4. **Finding 'c' for the Foci:**
For a hyperbola, we find 'c' using the formula $c^2 = a^2 + b^2$. (It's different from ellipses, where it's $c^2 = a^2 - b^2$!)
We already know $a^2 = 81$ and $b^2 = 9$.
So, $c^2 = 81 + 9 = 90$.
To find $c$, we take the square root of 90: $c = \sqrt{90}$.
We can simplify $\sqrt{90}$ by thinking of factors: $90 = 9 \times 10$.
So, $c = \sqrt{9 \times 10} = \sqrt{9} \times \sqrt{10} = 3\sqrt{10}$.

5. **Finding the Foci:**
Just like the vertices, the foci are also on the x-axis (because $x^2$ was first), at a distance of 'c' from the center.
Since the center is $(0,0)$ and $c=3\sqrt{10}$, the **foci** are at $(\pm 3\sqrt{10}, 0)$, which are $(3\sqrt{10}, 0)$ and $(-3\sqrt{10}, 0)$.

Alternative answer

Answer:
Equation of the hyperbola in standard form: $\frac{x^{2}}{81}-\frac{y^{2}}{9}=1$
Center: $(0, 0)$
Vertices: $(9, 0)$ and $(-9, 0)$
Foci: $(3\sqrt{10}, 0)$ and $(-3\sqrt{10}, 0)$ Explain
This is a question about identifying parts of a hyperbola from its equation . The solving step is:

Hey friend! This looks like one of those hyperbola problems we learned about!

1. **Look at the equation:** The equation given is $\frac{x^{2}}{81}-\frac{y^{2}}{9}=1$. This is already in the standard form for a hyperbola centered at the origin!
The general standard form for a hyperbola that opens sideways (left and right) is $\frac{x^2}{a^2} - \frac{y^2}{b^2} = 1$.

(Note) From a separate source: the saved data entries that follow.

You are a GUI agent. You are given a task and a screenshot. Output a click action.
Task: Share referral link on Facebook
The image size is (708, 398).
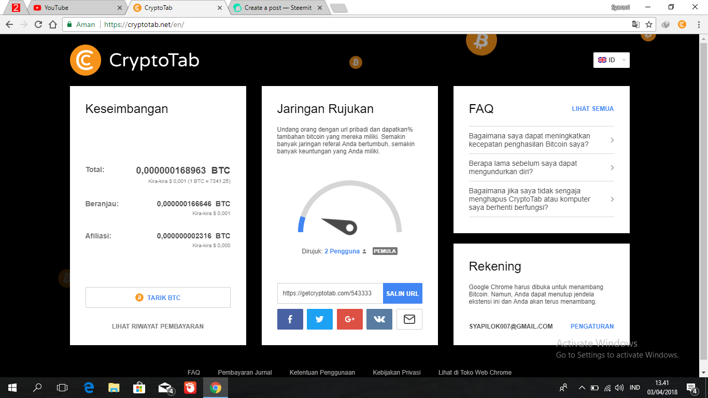click(290, 319)
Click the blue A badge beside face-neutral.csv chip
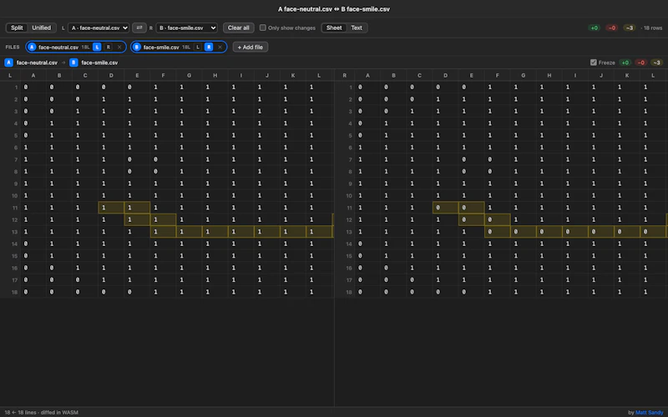The image size is (668, 417). pyautogui.click(x=32, y=47)
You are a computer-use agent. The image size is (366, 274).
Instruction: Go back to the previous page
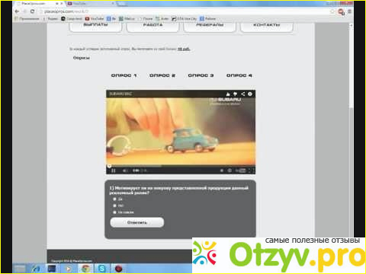pyautogui.click(x=17, y=11)
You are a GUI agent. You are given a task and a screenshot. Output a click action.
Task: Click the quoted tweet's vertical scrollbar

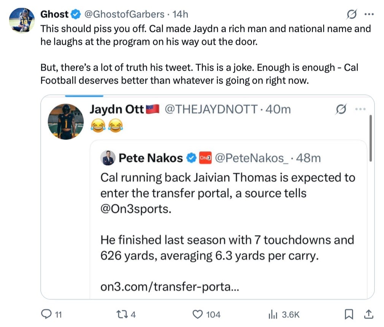point(371,138)
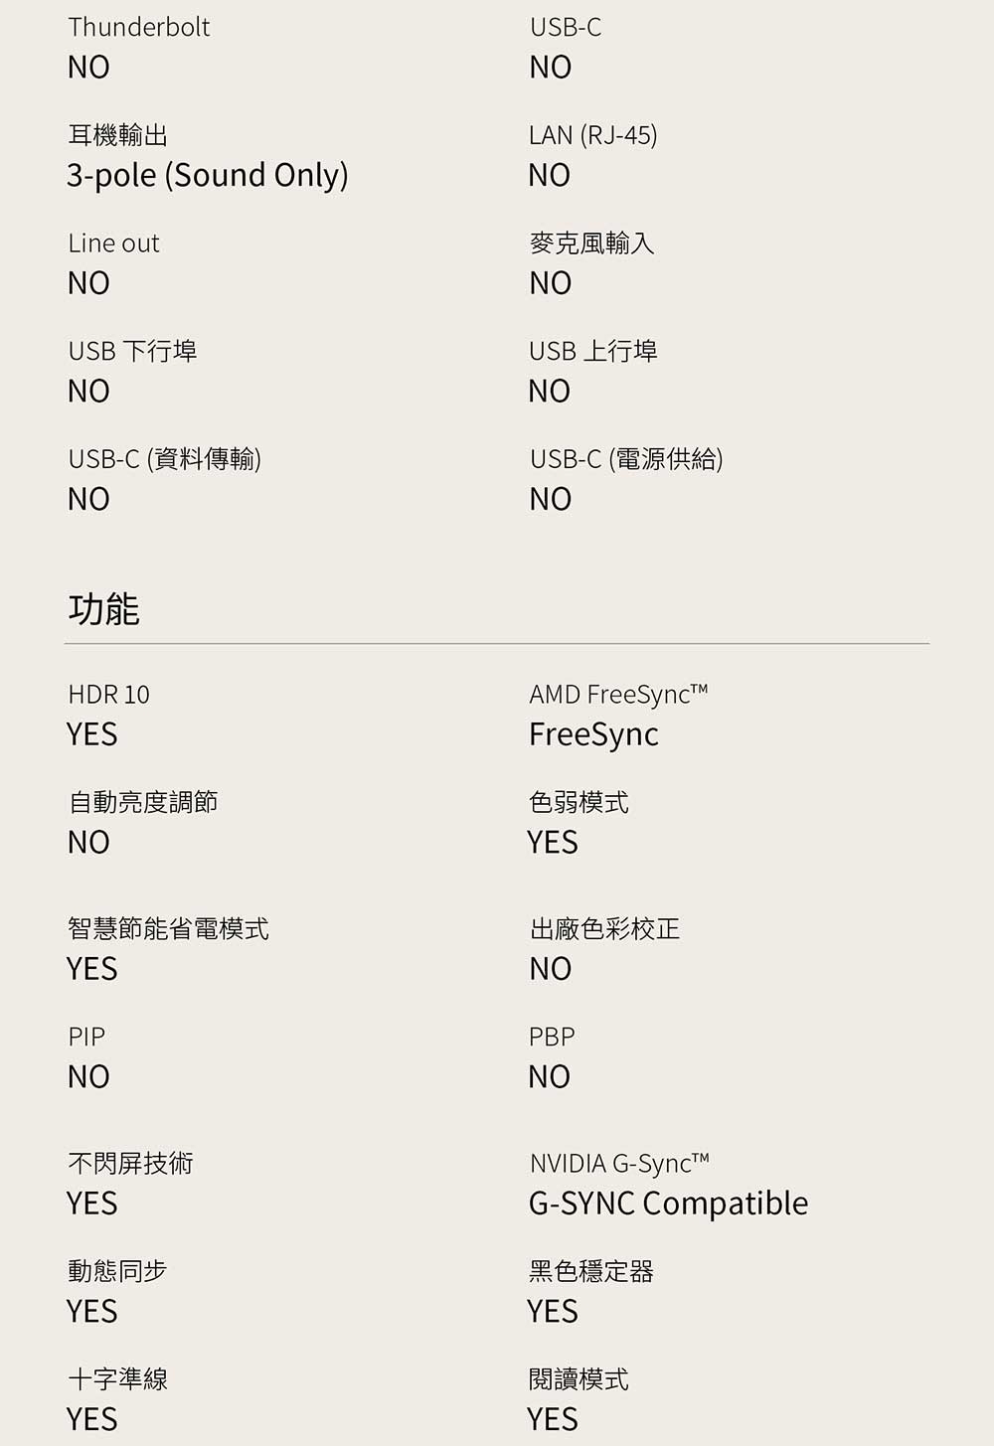This screenshot has height=1446, width=994.
Task: Select the 智慧節能省電模式 label
Action: click(168, 929)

2. **Find the Center:** Since there are no numbers being added or subtracted from 'x' or 'y' (like $(x-h)$ or $(y-k)$), that means our center is right at the origin, which is $(0, 0)$!

3. **Find 'a' and 'b':**
* The number under $x^2$ is $a^2$, so $a^2 = 81$. To find 'a', we take the square root: $a = \sqrt{81} = 9$.
* The number under $y^2$ is $b^2$, so $b^2 = 9$. To find 'b', we take the square root: $b = \sqrt{9} = 3$.

4. **Find the Vertices:** Since the $x^2$ term is positive and comes first, our hyperbola opens left and right. The vertices are the main "corners" of the hyperbola. They are 'a' units away from the center along the x-axis.
* From the center $(0,0)$, go 9 units to the right: $(0+9, 0) = (9, 0)$.
* From the center $(0,0)$, go 9 units to the left: $(0-9, 0) = (-9, 0)$.
So, the vertices are $(9, 0)$ and $(-9, 0)$.

5. **Find the Foci:** The foci (pronounced FOH-sigh) are special points inside each curve of the hyperbola. To find them, we use a special relationship for hyperbolas: $c^2 = a^2 + b^2$. It's a bit like the Pythagorean theorem!
* $c^2 = 81 + 9$
* $c^2 = 90$
* To find 'c', we take the square root: $c = \sqrt{90}$. We can simplify this! $90 = 9 \times 10$, so $c = \sqrt{9 \times 10} = \sqrt{9} \times \sqrt{10} = 3\sqrt{10}$.
Just like the vertices, the foci are 'c' units away from the center along the x-axis.
* From the center $(0,0)$, go $3\sqrt{10}$ units to the right: $(0+3\sqrt{10}, 0) = (3\sqrt{10}, 0)$.
* From the center $(0,0)$, go $3\sqrt{10}$ units to the left: $(0-3\sqrt{10}, 0) = (-3\sqrt{10}, 0)$.
So, the foci are $(3\sqrt{10}, 0)$ and $(-3\sqrt{10}, 0)$.